[Extract to read]
........

And its over, 2 and a half years of being absolutely and completely accountable for one of the most complicated collections of machinery in the history of the world and of the 130+ officers and seamen on the submarine.
The work, the roles, the responsibilities of each and every man are carefully delineated. No room for ambiguity.
While in Georgia during the celebration of the event, LinkedIn told me that a colleague had a new position, a job title I had never heard before. I thought it was a made up title (though Google has since relieved me of that misapprehension) and was struck by contrast in official and formal duties with the emergent and informal roles in the networks that I write about so enthusiastically. Do made-up job titles come with a bounded set of job responsibilities and expectations?
And what happens when a project group forms? How do those in the project articulate their assumed responsibilities and overlaps? It feels counter to the spirit of self-generating networks to get all explicit about who does what, but I’ve recently seen some local volunteer groups falter because it was not clear, for a given task or project:
- Who was Responsible for each of the necessary tasks required (and who was responsible for coordinating those tasks)?

........

Pointing data for text and elements
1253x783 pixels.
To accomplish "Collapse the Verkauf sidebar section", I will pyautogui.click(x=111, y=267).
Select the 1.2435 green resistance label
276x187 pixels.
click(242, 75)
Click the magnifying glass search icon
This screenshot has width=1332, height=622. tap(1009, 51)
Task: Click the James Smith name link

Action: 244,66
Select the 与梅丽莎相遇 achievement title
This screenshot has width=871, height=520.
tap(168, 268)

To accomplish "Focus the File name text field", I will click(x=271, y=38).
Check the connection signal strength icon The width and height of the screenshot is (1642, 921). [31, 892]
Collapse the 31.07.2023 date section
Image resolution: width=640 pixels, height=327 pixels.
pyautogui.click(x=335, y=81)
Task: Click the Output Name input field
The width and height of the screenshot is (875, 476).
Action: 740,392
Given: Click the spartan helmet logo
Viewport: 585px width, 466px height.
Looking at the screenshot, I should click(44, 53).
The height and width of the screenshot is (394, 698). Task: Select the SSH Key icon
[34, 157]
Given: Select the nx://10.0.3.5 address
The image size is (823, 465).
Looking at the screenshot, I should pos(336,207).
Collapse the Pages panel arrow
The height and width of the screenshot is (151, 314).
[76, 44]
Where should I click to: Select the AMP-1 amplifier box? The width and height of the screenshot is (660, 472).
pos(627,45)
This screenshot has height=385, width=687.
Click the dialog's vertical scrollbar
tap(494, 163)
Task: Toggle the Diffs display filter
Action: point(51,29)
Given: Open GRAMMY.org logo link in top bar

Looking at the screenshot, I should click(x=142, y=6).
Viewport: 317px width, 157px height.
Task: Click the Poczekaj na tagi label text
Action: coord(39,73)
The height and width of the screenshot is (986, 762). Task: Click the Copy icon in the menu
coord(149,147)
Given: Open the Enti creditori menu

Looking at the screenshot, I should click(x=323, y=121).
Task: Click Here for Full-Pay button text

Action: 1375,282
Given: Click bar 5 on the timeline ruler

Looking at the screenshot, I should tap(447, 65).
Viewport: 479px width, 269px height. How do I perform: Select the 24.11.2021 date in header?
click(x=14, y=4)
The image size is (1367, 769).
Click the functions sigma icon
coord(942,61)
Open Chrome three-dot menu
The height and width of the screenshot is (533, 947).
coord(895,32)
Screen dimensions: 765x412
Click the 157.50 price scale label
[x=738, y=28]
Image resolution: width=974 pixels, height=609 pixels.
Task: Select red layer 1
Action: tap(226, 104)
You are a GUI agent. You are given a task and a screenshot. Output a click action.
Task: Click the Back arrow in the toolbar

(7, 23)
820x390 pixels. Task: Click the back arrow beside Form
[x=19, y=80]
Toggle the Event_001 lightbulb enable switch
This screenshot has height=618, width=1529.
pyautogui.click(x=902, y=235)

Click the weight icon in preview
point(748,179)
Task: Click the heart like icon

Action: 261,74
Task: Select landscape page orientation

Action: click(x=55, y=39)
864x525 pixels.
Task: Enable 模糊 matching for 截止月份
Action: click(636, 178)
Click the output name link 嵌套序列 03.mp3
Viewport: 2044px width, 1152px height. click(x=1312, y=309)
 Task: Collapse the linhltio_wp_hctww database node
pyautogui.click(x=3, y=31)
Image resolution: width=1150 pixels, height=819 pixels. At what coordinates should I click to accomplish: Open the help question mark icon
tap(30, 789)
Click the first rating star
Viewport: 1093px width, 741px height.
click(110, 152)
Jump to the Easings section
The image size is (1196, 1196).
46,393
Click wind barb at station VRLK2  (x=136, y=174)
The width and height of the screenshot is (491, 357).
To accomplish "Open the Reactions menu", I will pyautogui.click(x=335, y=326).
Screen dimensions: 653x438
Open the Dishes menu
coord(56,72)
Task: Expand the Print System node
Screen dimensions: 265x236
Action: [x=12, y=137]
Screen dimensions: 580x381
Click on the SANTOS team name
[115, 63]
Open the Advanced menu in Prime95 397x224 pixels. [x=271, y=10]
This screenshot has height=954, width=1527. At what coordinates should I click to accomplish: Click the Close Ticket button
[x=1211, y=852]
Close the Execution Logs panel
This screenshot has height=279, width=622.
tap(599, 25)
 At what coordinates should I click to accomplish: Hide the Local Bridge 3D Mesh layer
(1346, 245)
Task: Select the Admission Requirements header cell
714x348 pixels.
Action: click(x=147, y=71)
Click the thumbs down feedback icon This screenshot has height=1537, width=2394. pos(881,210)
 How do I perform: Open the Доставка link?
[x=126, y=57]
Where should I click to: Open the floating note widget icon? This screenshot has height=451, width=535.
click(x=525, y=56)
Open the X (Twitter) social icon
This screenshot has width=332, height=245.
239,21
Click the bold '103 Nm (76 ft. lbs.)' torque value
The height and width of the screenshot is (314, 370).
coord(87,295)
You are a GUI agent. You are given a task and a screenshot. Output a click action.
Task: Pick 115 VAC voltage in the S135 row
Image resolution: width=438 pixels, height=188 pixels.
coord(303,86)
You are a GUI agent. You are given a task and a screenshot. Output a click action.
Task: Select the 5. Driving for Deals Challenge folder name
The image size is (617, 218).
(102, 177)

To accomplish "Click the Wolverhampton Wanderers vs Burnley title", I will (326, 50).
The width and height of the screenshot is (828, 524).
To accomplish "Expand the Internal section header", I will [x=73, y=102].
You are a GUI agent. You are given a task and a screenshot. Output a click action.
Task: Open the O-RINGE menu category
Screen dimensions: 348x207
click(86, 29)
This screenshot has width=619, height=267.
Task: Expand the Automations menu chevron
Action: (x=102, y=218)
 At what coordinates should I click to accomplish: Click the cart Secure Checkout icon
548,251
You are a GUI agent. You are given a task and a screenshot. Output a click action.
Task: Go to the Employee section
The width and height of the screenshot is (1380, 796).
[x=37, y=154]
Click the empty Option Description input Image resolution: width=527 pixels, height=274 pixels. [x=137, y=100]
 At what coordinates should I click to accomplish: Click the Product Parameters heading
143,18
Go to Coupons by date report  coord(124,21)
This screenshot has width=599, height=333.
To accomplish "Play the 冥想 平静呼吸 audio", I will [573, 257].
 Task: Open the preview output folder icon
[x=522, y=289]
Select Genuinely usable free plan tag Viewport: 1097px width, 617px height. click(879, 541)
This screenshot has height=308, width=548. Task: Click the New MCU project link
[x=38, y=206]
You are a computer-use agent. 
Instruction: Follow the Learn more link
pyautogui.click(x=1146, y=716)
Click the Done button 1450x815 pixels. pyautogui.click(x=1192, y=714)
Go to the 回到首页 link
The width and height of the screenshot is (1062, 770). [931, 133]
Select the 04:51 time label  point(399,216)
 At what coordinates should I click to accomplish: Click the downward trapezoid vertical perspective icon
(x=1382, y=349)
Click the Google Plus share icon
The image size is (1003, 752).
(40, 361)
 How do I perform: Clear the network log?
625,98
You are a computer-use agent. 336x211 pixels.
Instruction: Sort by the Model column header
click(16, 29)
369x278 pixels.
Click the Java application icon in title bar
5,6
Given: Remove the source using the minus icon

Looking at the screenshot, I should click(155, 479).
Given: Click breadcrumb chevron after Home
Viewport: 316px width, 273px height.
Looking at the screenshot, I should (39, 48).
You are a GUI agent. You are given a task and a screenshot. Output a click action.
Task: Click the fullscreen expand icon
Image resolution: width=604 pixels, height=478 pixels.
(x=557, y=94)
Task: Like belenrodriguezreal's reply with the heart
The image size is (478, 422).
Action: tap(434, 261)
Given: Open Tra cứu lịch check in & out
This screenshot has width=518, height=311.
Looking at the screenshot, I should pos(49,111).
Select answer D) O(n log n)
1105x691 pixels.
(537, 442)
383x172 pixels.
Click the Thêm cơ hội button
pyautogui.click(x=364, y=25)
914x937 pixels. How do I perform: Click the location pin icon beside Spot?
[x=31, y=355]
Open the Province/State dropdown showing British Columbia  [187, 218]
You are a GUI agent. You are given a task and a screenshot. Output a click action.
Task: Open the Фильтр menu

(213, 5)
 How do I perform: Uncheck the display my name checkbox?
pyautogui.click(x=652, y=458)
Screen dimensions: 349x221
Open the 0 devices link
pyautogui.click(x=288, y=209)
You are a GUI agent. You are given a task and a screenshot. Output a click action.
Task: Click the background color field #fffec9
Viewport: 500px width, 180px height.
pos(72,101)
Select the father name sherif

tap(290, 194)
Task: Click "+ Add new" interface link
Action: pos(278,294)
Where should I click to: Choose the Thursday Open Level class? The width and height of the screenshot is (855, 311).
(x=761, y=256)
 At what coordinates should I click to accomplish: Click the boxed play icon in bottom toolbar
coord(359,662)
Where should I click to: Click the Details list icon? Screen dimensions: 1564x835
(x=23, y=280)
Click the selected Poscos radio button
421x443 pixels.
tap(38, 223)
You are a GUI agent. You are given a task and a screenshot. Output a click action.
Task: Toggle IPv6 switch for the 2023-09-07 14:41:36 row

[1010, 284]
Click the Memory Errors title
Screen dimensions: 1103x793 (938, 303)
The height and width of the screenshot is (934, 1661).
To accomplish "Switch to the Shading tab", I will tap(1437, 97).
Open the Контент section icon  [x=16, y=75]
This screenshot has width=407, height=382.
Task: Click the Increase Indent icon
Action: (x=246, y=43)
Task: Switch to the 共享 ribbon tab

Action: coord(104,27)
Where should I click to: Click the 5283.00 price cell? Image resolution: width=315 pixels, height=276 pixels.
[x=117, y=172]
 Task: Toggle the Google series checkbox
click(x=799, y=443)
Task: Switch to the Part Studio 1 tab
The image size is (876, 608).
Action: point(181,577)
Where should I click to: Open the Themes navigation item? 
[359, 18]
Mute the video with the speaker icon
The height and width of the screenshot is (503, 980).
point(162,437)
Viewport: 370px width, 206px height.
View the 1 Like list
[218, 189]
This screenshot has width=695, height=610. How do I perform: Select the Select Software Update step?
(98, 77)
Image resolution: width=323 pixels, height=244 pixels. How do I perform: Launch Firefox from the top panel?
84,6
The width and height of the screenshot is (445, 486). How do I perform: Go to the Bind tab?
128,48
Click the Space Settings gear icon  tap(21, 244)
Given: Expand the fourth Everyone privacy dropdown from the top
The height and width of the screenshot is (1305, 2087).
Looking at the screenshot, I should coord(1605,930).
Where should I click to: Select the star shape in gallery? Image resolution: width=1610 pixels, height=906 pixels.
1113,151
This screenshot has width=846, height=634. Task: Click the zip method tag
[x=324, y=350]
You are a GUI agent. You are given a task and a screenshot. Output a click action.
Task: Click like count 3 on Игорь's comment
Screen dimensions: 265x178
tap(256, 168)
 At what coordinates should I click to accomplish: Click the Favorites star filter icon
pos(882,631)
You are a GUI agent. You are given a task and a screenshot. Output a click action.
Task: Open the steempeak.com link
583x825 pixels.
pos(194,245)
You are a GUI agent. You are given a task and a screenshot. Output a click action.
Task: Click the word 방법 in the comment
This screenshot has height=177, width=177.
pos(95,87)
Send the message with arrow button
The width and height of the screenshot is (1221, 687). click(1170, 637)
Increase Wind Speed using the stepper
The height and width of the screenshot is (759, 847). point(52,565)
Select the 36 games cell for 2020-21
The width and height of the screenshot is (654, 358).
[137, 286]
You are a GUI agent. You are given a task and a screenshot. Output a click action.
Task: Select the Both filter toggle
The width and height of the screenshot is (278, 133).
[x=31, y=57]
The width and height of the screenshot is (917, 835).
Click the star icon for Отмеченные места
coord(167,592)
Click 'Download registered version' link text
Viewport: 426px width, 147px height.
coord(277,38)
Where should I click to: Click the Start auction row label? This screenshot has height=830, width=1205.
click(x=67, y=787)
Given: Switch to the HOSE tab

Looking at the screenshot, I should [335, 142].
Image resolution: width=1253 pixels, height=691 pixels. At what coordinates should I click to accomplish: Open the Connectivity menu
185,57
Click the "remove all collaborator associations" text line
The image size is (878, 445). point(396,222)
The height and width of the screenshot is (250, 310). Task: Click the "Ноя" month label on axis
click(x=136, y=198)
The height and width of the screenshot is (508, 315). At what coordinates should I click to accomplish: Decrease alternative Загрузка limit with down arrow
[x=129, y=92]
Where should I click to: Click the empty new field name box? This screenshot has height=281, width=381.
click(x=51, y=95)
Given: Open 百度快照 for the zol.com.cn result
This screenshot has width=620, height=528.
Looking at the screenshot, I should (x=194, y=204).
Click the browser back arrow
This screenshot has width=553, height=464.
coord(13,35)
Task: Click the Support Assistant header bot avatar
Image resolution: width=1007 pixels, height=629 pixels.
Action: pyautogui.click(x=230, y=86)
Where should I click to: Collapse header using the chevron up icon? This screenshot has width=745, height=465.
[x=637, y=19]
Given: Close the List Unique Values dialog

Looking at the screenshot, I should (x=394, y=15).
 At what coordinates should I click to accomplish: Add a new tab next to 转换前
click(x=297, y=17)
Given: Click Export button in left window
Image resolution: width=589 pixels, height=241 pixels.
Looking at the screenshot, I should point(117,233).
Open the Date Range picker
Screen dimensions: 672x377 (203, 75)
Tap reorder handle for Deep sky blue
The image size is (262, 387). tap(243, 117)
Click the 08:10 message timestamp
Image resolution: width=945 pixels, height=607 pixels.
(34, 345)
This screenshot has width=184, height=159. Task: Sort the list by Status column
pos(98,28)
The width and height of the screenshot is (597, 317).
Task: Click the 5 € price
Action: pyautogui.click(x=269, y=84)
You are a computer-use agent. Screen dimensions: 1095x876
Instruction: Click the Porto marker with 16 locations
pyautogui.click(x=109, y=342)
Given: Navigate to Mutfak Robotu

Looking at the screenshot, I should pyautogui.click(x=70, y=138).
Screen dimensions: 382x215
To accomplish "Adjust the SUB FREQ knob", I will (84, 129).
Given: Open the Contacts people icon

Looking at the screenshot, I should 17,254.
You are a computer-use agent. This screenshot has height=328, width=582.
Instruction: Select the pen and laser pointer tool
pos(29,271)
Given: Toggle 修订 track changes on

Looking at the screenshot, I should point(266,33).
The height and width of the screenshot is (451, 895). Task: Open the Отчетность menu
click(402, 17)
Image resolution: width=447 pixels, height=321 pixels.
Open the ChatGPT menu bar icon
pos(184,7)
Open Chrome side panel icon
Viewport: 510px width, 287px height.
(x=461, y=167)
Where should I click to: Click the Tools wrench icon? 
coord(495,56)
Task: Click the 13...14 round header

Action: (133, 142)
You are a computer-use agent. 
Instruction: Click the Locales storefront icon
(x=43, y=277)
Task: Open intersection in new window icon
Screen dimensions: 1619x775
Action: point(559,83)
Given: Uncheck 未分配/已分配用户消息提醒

........

[Jobs]
1. In the post about roles and responsibilities, how many officers and seamen were on the submarine?
2. Carry on the post about roles and responsibilities from its last line.

[Solved tasks]
1. More than 130 (130+).

2.
- Who was Accountable to the group for ensuring that the goals were met?
- Who was needed to Support each task, and the project as a whole?
- Who was available to Consult to those responsible for the task?
- Who needed to be kept Informed of the tasks process, issues, and status?
The acronym of these bolded letters — RASCI — may be know to many as a fundamental organizational development tool that I think is probably underutilized in the context of working in both ad hoc as well as formal production-oriented networks. Not that we all need the degree of specificity for maintaining a smoothly running submarine underwater for 2 months or more, but we do need to internalize the RASCI questions when we start a job, a task, and assign ourselves a title that we think corresponds with a role.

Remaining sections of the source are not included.